Safety and Immunogenicity of a Recombinant Adenovirus Type-5–Vectored Coronavirus Disease 2019 (COVID-19) Vaccine With a Homologous Prime-Boost Regimen in Healthy Participants Aged ≥6 Years: A Randomized, Double-Blind, Placebo-Controlled, Phase 2b Trial

Abstract

Abstract Background We assessed the safety and immunogenicity of a recombinant adenovirus type-5 (Ad5)–vectored coronavirus disease 2019 (COVID-19) vaccine with homologous prime-boost regimens in healthy participants aged ≥6 years. Methods In this randomized, double-blind, placebo-controlled trial, participants received vaccine or placebo 56 days apart. Enzyme-linked immunosorbent assay (ELISA) antibodies to the receptor binding domain (RBD) and pseudovirus neutralizing antibodies were detected.

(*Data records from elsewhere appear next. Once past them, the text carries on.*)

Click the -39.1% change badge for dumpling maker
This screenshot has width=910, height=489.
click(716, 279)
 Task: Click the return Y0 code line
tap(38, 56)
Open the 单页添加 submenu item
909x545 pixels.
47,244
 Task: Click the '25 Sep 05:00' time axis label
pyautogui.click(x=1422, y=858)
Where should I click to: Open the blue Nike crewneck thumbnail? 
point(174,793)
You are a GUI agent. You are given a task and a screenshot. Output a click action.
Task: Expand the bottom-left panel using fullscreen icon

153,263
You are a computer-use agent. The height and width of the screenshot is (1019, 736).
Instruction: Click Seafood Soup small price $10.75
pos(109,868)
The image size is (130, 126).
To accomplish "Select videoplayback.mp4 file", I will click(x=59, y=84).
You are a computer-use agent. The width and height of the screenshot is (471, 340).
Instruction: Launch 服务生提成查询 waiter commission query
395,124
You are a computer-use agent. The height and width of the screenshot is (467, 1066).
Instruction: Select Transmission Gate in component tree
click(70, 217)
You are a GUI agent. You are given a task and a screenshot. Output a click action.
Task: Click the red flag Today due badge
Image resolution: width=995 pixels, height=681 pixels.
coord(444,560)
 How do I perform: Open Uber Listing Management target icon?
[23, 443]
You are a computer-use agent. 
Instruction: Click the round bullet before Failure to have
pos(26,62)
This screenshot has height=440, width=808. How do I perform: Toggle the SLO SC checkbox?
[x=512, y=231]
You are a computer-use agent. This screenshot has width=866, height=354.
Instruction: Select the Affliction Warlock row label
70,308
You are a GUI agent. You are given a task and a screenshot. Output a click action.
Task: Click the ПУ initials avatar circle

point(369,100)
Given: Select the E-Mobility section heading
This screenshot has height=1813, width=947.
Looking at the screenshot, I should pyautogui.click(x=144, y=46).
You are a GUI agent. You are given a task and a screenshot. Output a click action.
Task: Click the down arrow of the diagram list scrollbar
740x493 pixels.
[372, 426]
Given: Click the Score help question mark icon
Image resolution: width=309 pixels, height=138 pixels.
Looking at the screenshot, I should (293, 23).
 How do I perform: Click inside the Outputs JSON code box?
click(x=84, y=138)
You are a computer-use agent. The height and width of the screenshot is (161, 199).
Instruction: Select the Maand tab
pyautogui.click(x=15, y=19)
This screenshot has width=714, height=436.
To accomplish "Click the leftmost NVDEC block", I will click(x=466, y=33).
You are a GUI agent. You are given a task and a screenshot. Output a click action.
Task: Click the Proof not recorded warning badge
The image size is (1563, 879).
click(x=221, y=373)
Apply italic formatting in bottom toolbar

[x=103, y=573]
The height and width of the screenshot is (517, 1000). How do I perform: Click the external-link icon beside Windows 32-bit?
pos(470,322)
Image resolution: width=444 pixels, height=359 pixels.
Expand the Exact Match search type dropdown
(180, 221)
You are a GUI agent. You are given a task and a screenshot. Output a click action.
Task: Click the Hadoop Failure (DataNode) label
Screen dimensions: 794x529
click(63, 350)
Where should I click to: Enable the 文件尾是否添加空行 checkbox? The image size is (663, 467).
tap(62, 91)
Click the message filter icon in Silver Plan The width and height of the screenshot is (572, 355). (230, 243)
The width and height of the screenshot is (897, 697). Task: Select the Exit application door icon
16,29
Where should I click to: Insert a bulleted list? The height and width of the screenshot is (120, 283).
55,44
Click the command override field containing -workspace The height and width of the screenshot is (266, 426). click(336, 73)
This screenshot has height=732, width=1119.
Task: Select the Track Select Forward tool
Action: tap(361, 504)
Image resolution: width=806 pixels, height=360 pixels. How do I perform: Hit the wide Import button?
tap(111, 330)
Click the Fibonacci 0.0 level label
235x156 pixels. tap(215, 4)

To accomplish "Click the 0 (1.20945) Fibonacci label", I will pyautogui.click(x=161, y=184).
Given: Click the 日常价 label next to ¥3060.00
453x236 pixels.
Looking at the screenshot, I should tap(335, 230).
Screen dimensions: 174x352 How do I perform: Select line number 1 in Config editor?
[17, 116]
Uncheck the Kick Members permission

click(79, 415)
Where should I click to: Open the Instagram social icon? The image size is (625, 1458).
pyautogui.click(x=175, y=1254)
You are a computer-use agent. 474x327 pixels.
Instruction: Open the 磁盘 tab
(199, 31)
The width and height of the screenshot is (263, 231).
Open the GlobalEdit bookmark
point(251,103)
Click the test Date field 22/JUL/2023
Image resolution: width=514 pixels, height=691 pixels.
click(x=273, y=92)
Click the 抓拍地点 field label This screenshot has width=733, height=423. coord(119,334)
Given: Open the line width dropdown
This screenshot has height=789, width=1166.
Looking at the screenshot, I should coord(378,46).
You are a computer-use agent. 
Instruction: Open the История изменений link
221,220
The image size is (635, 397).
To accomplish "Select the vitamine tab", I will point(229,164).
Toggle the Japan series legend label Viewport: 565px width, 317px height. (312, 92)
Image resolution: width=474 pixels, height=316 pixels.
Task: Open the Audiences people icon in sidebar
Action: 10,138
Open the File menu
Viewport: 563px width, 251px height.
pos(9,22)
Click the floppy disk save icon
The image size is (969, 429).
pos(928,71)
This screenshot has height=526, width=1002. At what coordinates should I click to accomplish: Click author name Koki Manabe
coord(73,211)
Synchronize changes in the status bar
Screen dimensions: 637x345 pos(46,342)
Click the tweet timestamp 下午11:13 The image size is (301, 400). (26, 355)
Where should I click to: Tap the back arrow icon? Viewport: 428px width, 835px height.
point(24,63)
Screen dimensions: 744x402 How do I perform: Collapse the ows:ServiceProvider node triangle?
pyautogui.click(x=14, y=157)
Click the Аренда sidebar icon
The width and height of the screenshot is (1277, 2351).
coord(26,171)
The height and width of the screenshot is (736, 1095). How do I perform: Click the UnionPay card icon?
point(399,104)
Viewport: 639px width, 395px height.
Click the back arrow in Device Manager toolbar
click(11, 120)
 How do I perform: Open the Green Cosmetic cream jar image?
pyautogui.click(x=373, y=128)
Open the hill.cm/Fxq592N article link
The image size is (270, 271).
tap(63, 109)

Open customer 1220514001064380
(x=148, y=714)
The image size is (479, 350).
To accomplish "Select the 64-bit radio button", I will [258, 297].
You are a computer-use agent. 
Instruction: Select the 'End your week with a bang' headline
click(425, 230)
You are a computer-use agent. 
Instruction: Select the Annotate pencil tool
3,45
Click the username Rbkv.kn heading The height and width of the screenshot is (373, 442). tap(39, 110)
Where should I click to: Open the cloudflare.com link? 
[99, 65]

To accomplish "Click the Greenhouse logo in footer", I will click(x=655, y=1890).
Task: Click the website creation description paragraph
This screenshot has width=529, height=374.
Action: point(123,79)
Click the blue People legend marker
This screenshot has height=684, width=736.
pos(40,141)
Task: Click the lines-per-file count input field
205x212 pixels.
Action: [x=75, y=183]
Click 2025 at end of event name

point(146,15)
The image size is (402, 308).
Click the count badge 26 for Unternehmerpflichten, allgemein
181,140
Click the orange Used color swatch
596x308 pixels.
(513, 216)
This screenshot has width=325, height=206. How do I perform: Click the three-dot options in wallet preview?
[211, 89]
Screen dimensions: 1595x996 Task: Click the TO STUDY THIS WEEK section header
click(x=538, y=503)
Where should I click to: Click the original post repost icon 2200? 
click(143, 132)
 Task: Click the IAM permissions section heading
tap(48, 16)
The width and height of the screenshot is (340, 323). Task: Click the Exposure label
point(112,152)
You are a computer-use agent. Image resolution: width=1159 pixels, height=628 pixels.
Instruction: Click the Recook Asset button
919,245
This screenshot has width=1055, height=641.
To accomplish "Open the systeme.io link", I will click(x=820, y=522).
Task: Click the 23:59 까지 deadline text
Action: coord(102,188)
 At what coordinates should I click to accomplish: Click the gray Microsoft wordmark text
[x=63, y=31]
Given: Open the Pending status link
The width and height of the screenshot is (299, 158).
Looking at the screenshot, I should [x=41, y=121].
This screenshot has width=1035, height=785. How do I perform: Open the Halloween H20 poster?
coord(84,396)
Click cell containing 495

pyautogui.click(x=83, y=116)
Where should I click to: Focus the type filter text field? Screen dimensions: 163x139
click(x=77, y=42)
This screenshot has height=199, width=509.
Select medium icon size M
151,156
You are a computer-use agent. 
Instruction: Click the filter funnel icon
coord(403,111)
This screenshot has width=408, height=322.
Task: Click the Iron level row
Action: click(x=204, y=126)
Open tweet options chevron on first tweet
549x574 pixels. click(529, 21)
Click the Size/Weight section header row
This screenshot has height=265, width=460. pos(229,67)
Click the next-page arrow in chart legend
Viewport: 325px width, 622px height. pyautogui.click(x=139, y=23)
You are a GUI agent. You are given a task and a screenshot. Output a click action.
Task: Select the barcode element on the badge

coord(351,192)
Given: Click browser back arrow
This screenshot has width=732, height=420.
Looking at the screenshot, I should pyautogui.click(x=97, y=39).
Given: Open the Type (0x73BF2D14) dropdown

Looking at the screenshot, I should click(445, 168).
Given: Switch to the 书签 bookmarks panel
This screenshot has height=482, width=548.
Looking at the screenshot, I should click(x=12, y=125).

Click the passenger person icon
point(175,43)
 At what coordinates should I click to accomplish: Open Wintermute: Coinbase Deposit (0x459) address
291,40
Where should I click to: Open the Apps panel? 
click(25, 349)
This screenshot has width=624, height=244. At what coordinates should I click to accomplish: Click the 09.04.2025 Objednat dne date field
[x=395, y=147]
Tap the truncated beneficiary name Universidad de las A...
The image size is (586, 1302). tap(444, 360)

Adverse events were monitored for 28 days following each vaccination. Results A total of 430 participants were enrolled in the study, with 30 participants aged 18–55 years (MID cohort), 250 aged ≥56 years (OLD cohort), and 150 aged 6–17 years (MIN cohort). Ad5-vectored COVID-19 vaccine induced significant RBD-specific ELISA antibodies that decreased with increasing age, with geometric mean titers (GMTs) of 1037.5 in the MIN cohort, 647.2 in the MID cohort, and 338.0 in the OLD cohort receiving 5 × 1010 viral particles on day 28 following boost vaccination. Pseudovirus neutralizing antibodies showed a similar pattern, with GMTs of 168.0 in the MIN cohort, 76.8 in the MID cohort, and 79.7 in the OLD cohort. A single dose in children and adolescents induced higher antibody responses than that elicited by 2 doses in adults, with GMTs of 1091.6 and 96.6 for ELISA antibody and neutralizing antibody, respectively. Homologous prime-boost vaccination was safe and tolerable. Conclusions Ad5-vectored COVID-19 vaccine with a single dose was safe and induced robust immune responses in children and adolescents aged 6–17 years. A prime-boost regimen needs further exploration for Ad5-vectored COVID-19 vaccine. Ad5-vectored COVID-19 vaccine with a single dose was safe and tolerated, and induced robust immune responses in children and adolescents aged 6-17 years. The boosting effect on immune responses of the homologous prime-boost regime given 56 days apart was limited. Clinical Trials Registration NCT04566770.